Question au Gouvernement n° 3150 :
Procédure judiciaire

15e Législature

Question de : M. Éric Ciotti
Alpes-Maritimes (1re circonscription) - Les Républicains

Question posée en séance, et publiée le 1er juillet 2020


PROCÉDURES JUDICIAIRES

M. le président. La parole est à M. Éric Ciotti.

M. Éric Ciotti. Monsieur le Premier ministre, notre justice est aujourd'hui malade de sa politisation. Le poison de la suspicion gagne chaque jour du terrain. Cette suspicion s'est nourrie des déclarations récentes de Mme Houlette faisant état de pressions fortes de sa hiérarchie dans l'affaire Fillon. Elle trouve également sa source dans la procédure ahurissante diligentée dans le total secret, au mépris de tous les droits de la défense, par le Parquet national financier à l'encontre de Nicolas Sarkozy et de dizaines d'avocats surveillés de façon scandaleuse. Cela est extrêmement grave !

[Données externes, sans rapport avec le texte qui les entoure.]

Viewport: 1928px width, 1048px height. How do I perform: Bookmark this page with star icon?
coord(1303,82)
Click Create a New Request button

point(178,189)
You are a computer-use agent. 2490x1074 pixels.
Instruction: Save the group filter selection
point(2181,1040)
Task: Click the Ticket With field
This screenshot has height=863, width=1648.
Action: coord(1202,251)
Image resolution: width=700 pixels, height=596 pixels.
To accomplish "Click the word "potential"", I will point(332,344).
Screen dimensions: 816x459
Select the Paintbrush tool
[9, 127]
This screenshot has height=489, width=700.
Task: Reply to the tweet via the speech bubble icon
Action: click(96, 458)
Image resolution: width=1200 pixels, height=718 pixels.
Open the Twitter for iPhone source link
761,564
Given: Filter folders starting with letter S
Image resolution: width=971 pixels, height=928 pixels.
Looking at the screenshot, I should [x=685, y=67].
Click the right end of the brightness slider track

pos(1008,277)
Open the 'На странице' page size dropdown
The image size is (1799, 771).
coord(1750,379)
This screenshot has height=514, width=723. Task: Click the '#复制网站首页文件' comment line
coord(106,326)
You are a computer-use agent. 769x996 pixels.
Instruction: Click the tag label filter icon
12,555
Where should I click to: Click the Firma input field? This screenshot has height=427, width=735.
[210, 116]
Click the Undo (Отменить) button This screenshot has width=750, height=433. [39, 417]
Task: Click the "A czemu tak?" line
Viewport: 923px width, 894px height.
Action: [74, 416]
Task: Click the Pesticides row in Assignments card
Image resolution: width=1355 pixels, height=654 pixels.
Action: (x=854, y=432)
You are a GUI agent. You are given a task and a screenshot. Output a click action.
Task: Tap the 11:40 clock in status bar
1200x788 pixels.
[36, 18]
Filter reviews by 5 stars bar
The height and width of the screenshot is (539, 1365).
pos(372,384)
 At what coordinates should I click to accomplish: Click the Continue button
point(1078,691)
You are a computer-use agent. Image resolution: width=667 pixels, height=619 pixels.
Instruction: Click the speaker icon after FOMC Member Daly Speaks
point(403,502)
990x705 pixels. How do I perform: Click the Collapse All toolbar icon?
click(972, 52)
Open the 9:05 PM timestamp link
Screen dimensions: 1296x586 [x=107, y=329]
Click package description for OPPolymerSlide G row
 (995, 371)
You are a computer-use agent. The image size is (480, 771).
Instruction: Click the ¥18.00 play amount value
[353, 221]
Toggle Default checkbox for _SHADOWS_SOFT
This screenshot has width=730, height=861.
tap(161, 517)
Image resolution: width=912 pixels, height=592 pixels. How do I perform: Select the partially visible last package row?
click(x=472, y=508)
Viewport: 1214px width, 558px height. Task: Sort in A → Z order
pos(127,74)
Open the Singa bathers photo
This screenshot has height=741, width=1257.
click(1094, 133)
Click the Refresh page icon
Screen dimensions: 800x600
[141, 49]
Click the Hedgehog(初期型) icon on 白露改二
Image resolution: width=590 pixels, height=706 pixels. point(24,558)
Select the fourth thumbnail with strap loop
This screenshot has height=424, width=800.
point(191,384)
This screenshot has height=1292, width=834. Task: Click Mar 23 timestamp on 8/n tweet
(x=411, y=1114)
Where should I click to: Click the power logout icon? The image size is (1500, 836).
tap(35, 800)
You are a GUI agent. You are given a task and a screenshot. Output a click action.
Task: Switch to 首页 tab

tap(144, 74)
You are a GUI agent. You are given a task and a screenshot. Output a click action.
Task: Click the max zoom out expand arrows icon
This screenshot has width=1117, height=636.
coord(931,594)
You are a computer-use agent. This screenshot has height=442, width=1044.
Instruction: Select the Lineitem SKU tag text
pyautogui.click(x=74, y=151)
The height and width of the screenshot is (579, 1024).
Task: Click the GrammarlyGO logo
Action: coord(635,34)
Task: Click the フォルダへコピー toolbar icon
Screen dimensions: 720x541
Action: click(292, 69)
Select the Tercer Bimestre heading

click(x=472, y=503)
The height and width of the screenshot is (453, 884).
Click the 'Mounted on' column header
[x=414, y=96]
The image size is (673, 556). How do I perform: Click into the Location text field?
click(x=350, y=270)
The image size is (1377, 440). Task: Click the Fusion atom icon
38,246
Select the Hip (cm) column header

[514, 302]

La question de la motivation politique de procédures, conduites en marge du cadre juridique habituel, est posée. Le cours, sans doute, et le visage, peut-être, de notre démocratie en ont été changés.

Le Parquet national financier s'apparente de plus en plus à une juridiction d'exception. Cela n'est pas sain. Créé pour traiter les affaires financières complexes, il s'est transformé en lieu de traque politique avec une prédilection et une célérité particulières pour les opposants et une clémence et une lenteur constantes pour les amis du pouvoir actuel et passé. (Applaudissements sur les bancs du groupe LR. – M. Alexis Corbière applaudit également.)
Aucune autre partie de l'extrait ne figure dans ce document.